## Given instruction
Retype the lines starting with the line containing "At what coordinates should I click to accomplish: Toggle Show" and going on through the line containing "will [176, 121].", both included.

* BEGIN Source material *

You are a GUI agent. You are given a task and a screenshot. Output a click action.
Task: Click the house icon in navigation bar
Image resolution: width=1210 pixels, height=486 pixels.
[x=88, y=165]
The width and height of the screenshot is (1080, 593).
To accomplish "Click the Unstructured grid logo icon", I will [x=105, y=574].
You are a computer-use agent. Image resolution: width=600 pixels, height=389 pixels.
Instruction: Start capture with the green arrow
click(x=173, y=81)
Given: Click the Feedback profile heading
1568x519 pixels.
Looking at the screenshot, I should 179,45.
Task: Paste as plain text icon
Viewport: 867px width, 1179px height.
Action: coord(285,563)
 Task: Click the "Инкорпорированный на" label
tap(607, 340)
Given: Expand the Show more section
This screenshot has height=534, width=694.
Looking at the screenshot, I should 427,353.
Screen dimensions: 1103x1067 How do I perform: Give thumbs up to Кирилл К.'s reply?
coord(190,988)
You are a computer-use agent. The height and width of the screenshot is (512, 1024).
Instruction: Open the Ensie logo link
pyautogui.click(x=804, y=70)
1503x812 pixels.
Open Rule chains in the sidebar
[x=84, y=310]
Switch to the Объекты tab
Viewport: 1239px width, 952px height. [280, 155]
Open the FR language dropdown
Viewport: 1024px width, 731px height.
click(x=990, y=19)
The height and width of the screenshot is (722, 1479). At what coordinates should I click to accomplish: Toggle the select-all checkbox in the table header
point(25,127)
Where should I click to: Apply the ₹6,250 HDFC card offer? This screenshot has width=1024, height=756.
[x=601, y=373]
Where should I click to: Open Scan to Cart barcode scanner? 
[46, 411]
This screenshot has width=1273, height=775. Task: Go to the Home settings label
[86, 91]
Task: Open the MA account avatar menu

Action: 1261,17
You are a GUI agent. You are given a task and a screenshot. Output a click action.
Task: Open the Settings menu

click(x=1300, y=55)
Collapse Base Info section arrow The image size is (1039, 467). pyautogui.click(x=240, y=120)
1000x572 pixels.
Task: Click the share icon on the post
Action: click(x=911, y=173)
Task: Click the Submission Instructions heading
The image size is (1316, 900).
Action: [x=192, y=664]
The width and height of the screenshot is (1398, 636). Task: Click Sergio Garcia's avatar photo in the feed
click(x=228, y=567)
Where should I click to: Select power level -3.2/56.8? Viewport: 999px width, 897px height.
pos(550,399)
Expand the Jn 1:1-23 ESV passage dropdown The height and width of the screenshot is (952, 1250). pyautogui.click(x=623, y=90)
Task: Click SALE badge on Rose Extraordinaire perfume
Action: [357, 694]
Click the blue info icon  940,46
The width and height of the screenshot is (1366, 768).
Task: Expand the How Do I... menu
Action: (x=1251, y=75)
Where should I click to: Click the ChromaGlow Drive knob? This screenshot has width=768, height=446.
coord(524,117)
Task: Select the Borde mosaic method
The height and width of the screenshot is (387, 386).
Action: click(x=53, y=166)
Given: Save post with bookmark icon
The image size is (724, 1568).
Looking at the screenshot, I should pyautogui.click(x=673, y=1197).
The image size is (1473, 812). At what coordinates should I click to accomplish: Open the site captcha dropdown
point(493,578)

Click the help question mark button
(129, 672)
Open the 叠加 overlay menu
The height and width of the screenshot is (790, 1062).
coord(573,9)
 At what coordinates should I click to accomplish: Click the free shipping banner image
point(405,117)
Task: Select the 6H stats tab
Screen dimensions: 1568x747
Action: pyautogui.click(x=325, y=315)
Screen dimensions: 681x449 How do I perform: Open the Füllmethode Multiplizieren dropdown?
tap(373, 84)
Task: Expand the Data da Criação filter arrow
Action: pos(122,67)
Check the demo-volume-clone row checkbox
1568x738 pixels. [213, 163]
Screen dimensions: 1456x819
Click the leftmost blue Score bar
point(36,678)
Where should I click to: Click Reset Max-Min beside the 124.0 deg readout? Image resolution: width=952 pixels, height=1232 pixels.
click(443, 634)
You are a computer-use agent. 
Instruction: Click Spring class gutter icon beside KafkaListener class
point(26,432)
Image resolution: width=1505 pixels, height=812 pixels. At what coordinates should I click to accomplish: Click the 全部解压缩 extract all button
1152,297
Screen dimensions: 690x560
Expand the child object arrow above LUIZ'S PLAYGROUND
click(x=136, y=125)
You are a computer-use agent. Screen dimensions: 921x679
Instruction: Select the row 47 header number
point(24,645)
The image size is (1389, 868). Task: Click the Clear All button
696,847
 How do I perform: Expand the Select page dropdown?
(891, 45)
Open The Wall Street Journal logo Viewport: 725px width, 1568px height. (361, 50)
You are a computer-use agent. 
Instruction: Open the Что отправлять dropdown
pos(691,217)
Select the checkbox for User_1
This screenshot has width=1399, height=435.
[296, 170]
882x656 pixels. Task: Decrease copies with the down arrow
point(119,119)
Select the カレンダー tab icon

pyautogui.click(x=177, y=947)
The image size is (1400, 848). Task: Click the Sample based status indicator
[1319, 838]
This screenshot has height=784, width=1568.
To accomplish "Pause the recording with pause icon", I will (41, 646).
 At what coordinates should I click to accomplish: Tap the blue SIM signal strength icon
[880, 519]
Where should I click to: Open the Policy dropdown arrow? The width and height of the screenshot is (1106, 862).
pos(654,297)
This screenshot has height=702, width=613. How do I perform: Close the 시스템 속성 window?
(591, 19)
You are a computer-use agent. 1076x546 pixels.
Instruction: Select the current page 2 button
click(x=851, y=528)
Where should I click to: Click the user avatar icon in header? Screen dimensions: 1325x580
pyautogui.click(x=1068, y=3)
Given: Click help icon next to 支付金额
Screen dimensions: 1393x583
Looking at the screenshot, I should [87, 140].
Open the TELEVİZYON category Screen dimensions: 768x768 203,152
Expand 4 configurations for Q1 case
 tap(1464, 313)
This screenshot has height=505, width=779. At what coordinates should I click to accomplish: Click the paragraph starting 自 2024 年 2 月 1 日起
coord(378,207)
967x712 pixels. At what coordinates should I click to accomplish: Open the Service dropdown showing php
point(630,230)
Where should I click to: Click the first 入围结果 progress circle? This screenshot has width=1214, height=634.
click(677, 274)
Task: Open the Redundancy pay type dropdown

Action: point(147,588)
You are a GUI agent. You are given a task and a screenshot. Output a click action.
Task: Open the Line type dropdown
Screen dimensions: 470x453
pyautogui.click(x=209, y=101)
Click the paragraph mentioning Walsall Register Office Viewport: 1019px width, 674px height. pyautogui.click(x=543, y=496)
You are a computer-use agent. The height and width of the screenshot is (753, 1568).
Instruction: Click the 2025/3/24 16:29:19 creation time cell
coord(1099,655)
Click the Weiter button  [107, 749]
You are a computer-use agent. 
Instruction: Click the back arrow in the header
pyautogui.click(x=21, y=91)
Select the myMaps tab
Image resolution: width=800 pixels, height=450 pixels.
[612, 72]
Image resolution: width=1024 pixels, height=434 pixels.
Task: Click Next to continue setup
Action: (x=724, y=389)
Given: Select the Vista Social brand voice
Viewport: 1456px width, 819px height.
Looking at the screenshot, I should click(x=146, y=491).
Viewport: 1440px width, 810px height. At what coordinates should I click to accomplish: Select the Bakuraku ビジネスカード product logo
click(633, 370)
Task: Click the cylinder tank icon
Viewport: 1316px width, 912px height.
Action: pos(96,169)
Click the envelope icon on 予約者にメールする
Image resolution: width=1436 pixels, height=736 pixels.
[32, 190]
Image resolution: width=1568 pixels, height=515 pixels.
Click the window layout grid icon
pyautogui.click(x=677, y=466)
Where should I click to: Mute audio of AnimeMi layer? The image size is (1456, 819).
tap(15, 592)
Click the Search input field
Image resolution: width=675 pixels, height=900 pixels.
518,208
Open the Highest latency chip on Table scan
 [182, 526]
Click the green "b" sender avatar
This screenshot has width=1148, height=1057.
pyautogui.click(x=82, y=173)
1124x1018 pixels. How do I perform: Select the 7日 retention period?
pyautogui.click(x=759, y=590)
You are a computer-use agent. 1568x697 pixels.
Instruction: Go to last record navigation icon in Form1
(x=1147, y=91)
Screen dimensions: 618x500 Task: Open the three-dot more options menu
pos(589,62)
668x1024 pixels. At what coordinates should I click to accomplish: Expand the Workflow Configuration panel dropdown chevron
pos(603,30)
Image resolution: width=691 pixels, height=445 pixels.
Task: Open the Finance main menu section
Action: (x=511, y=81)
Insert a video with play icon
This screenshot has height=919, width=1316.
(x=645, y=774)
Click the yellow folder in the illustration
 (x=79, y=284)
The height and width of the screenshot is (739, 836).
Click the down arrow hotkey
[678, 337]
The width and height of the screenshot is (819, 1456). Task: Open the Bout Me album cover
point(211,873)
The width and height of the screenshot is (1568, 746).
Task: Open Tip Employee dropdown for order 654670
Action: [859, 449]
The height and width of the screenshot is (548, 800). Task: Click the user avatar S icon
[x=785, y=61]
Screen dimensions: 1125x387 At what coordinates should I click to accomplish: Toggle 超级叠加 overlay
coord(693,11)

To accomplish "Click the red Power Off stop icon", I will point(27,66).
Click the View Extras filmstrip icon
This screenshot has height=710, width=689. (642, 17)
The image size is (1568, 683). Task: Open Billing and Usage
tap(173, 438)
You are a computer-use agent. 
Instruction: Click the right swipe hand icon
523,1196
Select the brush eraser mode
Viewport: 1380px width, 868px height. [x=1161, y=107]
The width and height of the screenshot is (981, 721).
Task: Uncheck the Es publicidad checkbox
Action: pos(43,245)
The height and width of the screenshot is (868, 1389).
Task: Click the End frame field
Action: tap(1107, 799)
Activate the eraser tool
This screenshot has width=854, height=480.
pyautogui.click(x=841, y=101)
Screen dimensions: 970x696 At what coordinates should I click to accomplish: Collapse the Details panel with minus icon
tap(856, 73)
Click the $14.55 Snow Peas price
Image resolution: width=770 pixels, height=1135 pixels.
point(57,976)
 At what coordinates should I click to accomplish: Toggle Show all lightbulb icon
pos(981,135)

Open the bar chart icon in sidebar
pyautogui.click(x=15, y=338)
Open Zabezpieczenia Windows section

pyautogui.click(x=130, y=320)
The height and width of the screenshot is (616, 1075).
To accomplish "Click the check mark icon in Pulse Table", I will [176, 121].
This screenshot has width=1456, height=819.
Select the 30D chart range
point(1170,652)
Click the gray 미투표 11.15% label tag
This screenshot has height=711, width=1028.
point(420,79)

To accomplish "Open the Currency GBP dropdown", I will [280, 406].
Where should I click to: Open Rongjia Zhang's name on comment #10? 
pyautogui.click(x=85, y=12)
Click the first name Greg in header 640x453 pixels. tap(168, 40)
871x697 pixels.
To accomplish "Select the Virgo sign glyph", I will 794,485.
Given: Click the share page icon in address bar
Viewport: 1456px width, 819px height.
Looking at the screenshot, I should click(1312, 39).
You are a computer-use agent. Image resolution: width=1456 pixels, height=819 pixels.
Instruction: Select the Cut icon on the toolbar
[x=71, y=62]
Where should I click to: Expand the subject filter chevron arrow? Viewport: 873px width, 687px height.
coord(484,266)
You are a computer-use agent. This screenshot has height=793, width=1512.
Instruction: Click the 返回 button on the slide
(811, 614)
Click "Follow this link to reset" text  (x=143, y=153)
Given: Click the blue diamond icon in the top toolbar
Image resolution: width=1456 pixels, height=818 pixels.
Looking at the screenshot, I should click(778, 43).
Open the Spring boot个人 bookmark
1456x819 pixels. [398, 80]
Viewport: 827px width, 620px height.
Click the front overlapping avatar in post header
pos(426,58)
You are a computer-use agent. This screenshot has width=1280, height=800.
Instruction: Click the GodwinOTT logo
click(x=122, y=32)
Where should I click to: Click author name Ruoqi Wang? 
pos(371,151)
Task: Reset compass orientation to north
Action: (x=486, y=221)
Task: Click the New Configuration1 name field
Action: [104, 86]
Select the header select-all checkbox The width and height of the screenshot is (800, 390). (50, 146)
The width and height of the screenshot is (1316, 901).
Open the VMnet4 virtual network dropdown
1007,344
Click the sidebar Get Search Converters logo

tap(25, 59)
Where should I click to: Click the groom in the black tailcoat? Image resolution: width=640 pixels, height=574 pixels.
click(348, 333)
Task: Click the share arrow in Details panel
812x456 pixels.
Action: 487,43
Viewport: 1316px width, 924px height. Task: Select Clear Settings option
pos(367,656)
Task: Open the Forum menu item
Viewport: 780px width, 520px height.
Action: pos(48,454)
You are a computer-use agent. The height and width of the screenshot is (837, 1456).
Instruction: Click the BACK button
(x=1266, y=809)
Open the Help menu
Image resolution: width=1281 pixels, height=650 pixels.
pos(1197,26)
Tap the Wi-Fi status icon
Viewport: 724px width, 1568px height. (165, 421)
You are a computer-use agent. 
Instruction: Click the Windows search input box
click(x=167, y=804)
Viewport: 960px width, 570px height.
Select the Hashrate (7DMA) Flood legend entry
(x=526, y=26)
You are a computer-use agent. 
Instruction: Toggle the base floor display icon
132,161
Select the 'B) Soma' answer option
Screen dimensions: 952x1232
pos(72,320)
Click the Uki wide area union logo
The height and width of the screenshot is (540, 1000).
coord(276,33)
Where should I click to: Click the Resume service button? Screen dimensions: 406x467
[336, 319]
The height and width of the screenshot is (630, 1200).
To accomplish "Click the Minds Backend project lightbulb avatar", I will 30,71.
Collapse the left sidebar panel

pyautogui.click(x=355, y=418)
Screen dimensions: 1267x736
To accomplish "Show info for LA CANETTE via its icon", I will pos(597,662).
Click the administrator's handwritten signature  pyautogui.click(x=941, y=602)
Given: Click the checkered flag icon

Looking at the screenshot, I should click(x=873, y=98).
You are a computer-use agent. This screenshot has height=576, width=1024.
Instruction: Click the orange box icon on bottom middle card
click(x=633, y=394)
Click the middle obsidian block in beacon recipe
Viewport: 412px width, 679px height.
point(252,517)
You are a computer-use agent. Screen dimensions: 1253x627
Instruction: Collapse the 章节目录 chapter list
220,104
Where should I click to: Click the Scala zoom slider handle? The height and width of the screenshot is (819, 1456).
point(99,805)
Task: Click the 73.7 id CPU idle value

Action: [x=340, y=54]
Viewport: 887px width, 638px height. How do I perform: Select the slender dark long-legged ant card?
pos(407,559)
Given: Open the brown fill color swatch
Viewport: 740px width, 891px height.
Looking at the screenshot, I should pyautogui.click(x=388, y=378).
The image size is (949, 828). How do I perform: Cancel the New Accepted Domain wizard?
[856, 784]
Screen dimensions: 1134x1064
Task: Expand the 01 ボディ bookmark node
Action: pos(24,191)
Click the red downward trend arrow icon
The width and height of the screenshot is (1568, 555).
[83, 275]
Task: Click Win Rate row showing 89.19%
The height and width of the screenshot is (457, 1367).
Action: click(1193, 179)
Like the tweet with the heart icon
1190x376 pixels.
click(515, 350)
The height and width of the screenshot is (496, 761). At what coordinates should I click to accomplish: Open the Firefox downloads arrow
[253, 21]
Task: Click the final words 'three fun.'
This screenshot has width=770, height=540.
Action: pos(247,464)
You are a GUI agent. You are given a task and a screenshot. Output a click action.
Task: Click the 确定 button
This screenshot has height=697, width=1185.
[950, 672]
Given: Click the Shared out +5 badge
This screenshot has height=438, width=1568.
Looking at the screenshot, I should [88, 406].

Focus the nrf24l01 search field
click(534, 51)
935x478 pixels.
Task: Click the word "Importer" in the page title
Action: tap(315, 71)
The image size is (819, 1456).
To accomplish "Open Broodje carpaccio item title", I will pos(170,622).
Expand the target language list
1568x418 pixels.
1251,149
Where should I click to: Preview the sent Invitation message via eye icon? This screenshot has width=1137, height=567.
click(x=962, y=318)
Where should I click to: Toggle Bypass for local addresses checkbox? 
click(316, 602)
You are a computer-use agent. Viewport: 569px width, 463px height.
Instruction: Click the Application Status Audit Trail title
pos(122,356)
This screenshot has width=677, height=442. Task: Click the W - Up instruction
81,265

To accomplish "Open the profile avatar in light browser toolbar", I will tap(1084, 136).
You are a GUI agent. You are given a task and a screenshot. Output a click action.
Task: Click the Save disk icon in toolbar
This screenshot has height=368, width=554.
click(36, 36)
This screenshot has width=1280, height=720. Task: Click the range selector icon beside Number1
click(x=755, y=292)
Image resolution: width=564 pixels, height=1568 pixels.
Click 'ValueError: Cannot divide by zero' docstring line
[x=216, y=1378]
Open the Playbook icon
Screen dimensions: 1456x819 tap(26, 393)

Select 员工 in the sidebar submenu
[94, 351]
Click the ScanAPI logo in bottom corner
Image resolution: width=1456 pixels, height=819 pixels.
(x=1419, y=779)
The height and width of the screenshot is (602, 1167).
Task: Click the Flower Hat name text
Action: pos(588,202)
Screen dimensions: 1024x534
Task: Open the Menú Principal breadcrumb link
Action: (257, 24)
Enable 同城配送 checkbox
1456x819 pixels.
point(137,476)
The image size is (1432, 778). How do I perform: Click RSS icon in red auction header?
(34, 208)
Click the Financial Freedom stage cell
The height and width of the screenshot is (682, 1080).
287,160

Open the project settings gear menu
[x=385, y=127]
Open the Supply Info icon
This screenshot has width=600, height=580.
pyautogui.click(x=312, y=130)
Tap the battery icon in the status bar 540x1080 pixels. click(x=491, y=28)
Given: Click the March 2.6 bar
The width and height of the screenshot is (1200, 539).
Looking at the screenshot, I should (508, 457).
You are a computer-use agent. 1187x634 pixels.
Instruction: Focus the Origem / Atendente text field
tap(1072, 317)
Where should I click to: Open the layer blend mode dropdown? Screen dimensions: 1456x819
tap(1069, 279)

* END Source material *

## Exercise response
 At what coordinates should I click to accomplish: Toggle Show all lightbulb icon
pos(981,135)

Open the bar chart icon in sidebar
pyautogui.click(x=15, y=338)
Open Zabezpieczenia Windows section

pyautogui.click(x=130, y=320)
The height and width of the screenshot is (616, 1075).
To accomplish "Click the check mark icon in Pulse Table", I will [176, 121].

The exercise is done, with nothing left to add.